With the discovery of fossil oil, the Niger Delta became the backbone of economy, and the main foreign exchange earner. Despite the huge benefits of the oil and gas economy to the Nigerian state, the region wallows in abject poverty, living from hand to mouth. Besides, the extraction and exploitation of oil has and continues to have an adverse environmental impact on the soil, forest and waterways of the Niger Delta communities, and creating diverse problems for the peoples’ primary means of livelihood.
The groundswell of popular anger among the large number of unemployed and frustrated youth eventually led to militancy, violence and the blowing up of oil and gas infrastructure. The politics of local resistance and the struggle for resource control mushroomed into full insurgency by 2006 involving broad militant alliances. The government eventually came to the realisation that military actions and brute force were not enough to combat the youth insurgency. One of the strategies to restore peace to the region is the amnesty programme.
Initiated in 2009 by the administration of the late President Umaru Musa Yar’Ádua, the amnesty programme was set up essentially to stem violent protests by youths in the Niger Delta which portend grave dangers to the national economy. Over the years, the programme has yielded considerable outcomes as well as challenges. Critical issues such as marginalisation, unemployment and poverty are still rife, while the area is still largely deficient in major infrastructure. The programme is also not helped by the rapid turnover and instability around the tenure of it’s administrators. But there is also no doubt that the spate of violence – including kidnappings and killings – has been reduced drastically.
The critical issue of armed struggle is out, and many demobilised persons have earned various skills and others have become graduates in diverse fields of endeavour. Indeed, many of the ex-agitators have been reintegrated into mainstream society, and transformed into entrepreneurs or employable citizens who are net contributors to the economy of the region and beyond. Besides, the amnesty office is increasingly more strategic in its engagements.

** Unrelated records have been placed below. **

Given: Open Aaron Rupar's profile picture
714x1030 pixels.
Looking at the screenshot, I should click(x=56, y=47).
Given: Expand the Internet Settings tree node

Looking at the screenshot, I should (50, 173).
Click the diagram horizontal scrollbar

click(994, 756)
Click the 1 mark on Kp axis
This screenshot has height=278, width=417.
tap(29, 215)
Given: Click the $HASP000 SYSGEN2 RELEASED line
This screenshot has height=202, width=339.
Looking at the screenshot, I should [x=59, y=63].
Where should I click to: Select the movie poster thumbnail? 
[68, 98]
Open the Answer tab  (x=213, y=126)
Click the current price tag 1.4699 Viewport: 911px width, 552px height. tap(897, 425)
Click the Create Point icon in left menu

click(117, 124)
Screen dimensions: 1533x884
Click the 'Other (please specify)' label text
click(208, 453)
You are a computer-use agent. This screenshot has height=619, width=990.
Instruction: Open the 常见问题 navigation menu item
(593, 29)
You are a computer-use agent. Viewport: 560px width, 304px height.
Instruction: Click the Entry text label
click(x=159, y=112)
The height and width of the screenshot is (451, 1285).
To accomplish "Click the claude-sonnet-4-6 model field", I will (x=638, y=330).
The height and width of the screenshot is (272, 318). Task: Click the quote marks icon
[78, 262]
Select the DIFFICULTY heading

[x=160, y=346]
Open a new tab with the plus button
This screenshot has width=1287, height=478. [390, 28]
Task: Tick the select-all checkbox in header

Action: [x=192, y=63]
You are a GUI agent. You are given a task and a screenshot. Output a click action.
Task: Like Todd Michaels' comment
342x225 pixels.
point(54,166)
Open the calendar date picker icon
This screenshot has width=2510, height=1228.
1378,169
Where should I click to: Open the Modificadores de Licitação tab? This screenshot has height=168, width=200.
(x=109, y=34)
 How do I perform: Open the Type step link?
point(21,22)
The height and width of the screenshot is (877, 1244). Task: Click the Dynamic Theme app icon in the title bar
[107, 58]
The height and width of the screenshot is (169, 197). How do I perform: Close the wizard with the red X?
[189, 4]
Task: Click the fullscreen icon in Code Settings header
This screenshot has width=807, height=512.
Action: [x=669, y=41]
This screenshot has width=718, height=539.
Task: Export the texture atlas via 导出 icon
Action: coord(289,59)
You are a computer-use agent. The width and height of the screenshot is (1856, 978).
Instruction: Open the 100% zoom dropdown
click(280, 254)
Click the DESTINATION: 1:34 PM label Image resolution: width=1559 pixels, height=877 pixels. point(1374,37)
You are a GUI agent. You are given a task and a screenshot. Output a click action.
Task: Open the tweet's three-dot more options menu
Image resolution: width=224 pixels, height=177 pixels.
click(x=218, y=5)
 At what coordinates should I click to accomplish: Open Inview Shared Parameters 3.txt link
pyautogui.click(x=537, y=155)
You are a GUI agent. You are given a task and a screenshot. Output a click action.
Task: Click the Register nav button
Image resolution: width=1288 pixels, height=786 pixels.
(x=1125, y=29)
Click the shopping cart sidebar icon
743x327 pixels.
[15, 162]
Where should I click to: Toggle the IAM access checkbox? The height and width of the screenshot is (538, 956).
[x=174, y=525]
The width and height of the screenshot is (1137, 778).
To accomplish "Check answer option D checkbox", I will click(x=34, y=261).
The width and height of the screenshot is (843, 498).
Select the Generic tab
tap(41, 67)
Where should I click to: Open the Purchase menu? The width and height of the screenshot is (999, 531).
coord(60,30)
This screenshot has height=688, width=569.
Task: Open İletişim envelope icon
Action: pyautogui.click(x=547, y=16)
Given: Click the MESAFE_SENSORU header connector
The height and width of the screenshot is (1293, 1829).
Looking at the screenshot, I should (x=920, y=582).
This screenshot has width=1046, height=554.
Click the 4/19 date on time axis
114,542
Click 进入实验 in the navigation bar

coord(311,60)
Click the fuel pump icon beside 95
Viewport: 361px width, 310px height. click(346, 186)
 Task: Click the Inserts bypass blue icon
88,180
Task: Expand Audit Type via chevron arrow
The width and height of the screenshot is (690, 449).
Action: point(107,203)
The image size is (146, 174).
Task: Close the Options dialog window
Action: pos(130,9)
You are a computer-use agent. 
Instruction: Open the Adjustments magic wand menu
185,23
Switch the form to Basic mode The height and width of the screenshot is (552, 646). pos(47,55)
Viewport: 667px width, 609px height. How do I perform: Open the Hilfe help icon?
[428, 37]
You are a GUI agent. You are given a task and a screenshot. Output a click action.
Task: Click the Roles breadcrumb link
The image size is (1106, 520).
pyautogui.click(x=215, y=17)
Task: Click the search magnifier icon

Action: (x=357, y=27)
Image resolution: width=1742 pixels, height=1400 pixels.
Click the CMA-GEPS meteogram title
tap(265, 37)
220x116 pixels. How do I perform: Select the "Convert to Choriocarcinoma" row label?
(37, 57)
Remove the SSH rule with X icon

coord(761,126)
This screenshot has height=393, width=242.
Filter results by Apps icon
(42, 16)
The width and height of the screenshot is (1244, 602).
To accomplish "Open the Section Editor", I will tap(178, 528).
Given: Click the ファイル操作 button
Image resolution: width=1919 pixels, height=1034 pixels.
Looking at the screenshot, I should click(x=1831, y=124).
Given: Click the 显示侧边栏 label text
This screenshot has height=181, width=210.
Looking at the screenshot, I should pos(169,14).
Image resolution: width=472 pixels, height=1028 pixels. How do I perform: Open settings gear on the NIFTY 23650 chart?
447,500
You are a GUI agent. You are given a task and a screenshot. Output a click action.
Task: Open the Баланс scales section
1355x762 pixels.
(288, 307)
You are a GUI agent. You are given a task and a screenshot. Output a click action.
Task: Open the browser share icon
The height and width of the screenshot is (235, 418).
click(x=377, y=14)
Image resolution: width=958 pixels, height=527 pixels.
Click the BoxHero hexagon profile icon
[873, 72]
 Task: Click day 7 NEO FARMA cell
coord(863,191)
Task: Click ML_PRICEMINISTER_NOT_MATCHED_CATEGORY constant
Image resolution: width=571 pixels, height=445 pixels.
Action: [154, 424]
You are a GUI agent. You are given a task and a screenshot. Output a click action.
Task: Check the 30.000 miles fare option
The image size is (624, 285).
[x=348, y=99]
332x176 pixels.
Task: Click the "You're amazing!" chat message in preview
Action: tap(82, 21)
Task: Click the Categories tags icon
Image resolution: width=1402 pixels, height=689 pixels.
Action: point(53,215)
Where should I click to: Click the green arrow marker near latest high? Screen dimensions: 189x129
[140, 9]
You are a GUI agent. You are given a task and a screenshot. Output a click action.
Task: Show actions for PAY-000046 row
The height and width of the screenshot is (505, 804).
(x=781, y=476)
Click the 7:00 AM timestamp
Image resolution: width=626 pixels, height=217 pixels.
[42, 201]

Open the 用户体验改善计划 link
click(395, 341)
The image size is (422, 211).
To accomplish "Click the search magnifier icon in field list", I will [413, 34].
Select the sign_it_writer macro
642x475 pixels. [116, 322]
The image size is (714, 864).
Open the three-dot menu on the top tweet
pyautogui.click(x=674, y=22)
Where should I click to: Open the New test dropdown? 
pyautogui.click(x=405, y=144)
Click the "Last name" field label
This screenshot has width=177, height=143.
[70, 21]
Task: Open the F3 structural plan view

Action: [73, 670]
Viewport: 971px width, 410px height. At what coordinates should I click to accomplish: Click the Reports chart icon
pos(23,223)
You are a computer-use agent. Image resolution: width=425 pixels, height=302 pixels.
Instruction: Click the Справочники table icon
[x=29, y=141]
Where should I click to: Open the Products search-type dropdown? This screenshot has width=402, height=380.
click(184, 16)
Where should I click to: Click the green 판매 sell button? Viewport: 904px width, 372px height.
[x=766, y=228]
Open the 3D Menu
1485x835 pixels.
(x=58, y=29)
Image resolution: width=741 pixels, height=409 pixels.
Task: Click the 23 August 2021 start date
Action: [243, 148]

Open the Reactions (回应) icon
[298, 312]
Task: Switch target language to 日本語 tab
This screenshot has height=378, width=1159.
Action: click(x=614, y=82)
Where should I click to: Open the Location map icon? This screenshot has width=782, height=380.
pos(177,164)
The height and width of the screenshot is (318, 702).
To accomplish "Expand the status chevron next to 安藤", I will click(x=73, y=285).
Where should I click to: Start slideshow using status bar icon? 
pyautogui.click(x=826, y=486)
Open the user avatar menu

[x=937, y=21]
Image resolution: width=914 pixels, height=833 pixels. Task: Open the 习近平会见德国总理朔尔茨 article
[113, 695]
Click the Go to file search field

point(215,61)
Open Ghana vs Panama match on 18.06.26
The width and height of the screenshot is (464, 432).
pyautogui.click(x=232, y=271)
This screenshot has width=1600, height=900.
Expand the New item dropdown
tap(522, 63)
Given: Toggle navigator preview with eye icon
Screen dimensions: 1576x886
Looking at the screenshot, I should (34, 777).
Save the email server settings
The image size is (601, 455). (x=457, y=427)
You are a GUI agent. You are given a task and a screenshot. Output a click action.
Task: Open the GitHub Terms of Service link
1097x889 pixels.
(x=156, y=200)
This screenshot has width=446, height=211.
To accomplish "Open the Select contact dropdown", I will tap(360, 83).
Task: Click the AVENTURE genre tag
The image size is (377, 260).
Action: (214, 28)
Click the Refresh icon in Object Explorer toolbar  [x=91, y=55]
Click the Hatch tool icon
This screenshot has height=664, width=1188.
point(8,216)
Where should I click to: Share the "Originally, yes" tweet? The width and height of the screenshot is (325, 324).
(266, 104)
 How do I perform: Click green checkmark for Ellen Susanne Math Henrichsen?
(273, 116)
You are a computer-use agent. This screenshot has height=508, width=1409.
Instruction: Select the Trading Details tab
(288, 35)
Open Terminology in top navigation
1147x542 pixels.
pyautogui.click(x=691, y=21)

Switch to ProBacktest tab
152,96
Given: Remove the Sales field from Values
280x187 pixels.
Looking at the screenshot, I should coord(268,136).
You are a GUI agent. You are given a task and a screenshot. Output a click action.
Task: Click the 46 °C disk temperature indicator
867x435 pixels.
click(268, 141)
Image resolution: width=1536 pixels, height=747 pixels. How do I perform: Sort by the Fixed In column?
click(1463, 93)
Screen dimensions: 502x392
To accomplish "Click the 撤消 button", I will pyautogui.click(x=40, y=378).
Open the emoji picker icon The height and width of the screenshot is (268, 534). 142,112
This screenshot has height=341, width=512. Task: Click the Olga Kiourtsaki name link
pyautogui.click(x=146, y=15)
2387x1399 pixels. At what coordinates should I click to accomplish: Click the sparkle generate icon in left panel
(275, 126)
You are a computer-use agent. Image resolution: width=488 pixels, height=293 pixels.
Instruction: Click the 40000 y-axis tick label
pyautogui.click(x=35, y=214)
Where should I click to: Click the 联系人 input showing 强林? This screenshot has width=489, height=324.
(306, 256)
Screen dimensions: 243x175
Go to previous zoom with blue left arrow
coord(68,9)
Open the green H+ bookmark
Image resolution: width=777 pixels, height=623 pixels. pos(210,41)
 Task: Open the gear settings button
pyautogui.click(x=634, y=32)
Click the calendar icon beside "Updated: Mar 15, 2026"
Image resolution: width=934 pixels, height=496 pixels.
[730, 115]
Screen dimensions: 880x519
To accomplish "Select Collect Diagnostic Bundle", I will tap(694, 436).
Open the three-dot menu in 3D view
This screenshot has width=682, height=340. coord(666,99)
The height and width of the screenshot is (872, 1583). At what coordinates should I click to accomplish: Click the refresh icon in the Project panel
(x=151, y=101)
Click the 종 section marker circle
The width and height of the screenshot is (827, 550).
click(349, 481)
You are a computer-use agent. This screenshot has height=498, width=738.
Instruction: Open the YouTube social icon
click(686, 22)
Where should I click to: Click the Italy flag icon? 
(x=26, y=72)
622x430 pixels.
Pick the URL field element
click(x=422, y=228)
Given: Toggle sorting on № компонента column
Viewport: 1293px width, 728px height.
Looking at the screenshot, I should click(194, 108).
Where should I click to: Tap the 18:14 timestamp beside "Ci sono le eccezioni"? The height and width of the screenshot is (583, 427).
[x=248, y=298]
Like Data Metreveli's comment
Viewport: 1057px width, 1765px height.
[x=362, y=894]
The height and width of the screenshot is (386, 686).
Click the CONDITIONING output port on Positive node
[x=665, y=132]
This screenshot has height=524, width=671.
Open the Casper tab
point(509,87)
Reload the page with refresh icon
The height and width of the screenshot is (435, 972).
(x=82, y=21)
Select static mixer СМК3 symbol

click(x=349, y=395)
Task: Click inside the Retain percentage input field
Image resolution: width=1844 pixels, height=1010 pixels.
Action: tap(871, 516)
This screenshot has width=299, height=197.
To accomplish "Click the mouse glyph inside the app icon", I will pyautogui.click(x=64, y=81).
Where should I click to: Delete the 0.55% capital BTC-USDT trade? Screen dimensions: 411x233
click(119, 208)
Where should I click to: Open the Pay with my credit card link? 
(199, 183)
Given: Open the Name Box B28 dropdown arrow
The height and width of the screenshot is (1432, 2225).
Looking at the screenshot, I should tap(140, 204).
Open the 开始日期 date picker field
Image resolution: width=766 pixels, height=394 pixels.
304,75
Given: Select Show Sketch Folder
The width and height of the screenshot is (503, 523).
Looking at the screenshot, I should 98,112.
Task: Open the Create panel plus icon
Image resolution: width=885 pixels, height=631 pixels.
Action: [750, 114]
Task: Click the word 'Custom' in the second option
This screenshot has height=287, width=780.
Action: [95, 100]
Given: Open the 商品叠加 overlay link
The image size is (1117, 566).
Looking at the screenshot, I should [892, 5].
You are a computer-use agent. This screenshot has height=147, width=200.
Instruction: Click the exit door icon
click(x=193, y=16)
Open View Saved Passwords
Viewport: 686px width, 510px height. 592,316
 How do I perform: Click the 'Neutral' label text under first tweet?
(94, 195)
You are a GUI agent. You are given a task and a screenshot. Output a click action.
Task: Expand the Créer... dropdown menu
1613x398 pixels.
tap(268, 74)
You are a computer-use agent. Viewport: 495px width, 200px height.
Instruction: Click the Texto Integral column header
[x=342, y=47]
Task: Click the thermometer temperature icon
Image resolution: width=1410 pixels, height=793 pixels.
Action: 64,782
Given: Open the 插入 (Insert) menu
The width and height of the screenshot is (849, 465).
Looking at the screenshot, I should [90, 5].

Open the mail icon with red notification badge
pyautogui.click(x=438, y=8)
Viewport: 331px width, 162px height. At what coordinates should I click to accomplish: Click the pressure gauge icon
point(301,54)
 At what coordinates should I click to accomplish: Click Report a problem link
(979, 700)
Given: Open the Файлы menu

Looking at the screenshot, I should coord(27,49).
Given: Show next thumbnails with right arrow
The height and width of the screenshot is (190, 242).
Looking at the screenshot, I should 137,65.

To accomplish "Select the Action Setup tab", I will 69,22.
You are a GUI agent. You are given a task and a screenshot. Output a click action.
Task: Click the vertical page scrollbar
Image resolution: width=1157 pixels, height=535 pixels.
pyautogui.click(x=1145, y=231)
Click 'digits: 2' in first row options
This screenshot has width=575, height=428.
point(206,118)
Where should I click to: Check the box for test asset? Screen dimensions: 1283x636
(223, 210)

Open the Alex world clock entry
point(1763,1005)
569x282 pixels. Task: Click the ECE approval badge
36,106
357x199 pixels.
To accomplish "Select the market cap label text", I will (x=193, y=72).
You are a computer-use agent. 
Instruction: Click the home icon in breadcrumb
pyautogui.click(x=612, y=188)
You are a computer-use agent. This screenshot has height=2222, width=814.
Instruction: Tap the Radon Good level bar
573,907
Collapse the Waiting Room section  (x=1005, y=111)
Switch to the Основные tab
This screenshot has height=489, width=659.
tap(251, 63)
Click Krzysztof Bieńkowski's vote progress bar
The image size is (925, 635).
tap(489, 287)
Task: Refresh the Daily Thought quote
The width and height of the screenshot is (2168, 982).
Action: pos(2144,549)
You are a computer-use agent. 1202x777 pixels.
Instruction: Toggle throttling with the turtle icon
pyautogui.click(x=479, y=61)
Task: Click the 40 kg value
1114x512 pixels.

Even with limited funds, the current administration is prioritising the welfare of ex-agitators with prompt payment of their stipends. In the last one year, the PAP has also increased the number of beneficiaries of its scholarships and training programmes for Niger Delta youths. Scholarship beneficiaries within a year have more than tripled from 500 to about 1700 students while the earlier suspended overseas scholarship scheme has been revived with 60 students already slated for study abroad in the critical areas beneficial to the economy. Perhaps, more importantly, for the first time, recipients were selected in an open, fair and transparent manner, and all the Niger Delta States were fairly represented in the number of recipients.
Due to the efforts of PAP and alliance with related agencies and security outfits, oil production has increased considerably, particularly in the last one year. Relative peace in the Niger Delta has reflected in Nigeria’s oil production output, which recently reached a record-level of 1.8 million barrels per day. As it is, there is still much to be done. But the new team is making a difference.